───── RECORDED DATA
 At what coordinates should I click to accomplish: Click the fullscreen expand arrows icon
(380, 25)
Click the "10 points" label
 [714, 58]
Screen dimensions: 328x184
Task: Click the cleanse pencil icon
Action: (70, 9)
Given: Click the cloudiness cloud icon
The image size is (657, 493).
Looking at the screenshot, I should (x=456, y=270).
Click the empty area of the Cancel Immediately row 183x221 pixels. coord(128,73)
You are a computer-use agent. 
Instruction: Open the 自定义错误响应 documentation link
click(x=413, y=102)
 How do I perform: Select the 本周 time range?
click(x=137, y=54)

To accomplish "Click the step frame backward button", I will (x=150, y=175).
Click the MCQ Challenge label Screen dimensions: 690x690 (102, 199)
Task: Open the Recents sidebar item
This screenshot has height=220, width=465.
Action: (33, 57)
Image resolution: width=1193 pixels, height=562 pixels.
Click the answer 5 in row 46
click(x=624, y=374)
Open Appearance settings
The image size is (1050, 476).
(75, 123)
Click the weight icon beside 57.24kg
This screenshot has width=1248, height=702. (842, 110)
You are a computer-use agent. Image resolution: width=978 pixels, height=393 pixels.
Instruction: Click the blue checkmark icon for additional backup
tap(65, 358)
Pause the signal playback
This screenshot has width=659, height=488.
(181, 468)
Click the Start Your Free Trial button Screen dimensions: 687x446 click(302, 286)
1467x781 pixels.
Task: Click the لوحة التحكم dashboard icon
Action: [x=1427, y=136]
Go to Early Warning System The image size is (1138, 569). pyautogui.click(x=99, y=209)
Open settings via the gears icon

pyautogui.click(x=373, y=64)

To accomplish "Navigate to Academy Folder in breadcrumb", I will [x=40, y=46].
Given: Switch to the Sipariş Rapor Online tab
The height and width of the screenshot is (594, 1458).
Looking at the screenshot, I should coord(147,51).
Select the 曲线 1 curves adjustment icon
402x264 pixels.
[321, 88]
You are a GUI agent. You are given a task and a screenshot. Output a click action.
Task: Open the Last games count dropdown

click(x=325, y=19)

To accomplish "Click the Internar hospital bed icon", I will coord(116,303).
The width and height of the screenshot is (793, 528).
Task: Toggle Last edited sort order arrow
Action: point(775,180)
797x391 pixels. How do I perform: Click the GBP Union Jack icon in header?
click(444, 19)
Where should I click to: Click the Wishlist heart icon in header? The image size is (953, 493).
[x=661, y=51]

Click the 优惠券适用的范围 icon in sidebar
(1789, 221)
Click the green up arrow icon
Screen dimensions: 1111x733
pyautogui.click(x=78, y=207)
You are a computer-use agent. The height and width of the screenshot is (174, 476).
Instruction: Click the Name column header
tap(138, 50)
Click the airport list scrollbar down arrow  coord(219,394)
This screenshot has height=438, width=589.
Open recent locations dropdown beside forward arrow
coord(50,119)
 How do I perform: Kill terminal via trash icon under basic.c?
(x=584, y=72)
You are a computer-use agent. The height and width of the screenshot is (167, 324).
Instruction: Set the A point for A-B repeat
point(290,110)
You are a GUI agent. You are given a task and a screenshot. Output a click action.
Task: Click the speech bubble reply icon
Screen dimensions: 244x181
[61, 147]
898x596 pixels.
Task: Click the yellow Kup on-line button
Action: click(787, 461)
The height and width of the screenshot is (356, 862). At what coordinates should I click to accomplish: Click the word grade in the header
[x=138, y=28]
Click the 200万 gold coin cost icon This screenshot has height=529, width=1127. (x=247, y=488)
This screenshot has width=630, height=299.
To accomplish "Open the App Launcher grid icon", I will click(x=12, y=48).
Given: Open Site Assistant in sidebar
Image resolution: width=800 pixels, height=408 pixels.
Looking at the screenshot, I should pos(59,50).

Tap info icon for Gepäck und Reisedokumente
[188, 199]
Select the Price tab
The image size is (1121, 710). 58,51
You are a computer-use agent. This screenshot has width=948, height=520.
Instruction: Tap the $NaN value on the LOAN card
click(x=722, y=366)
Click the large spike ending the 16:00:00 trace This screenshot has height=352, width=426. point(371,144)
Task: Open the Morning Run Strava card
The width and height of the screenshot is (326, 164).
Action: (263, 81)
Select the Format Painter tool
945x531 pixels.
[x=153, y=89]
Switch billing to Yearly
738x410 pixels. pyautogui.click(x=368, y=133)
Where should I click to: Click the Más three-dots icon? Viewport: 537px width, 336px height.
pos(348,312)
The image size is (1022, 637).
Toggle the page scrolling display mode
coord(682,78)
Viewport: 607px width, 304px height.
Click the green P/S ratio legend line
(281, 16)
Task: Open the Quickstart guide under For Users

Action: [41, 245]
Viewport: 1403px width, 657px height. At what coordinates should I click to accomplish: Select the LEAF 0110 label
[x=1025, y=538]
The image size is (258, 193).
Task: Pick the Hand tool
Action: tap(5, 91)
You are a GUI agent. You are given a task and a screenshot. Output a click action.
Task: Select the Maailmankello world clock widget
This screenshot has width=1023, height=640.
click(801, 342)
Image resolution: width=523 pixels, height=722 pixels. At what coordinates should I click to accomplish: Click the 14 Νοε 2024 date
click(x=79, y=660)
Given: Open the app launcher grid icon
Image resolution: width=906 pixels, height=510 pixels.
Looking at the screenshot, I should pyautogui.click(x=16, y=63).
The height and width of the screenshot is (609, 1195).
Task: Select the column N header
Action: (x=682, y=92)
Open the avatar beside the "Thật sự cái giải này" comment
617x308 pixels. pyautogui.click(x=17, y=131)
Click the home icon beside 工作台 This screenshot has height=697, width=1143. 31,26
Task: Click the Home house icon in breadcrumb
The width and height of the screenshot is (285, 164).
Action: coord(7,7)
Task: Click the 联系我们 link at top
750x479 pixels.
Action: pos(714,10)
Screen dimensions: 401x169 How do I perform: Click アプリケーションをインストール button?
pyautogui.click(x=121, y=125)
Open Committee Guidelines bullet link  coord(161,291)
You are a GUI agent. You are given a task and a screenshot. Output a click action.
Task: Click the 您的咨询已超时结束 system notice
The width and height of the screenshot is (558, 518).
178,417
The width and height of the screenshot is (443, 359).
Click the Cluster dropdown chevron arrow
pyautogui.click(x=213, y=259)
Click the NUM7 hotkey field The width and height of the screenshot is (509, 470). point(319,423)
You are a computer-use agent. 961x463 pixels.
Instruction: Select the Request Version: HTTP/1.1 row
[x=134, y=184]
──────────
# WHAT YOU HAVE TO DO:
Pull every line with the string "breadcrumb" from the data above.

# OUTPUT FOR THIS TASK:
To accomplish "Navigate to Academy Folder in breadcrumb", I will [x=40, y=46].
Task: Click the Home house icon in breadcrumb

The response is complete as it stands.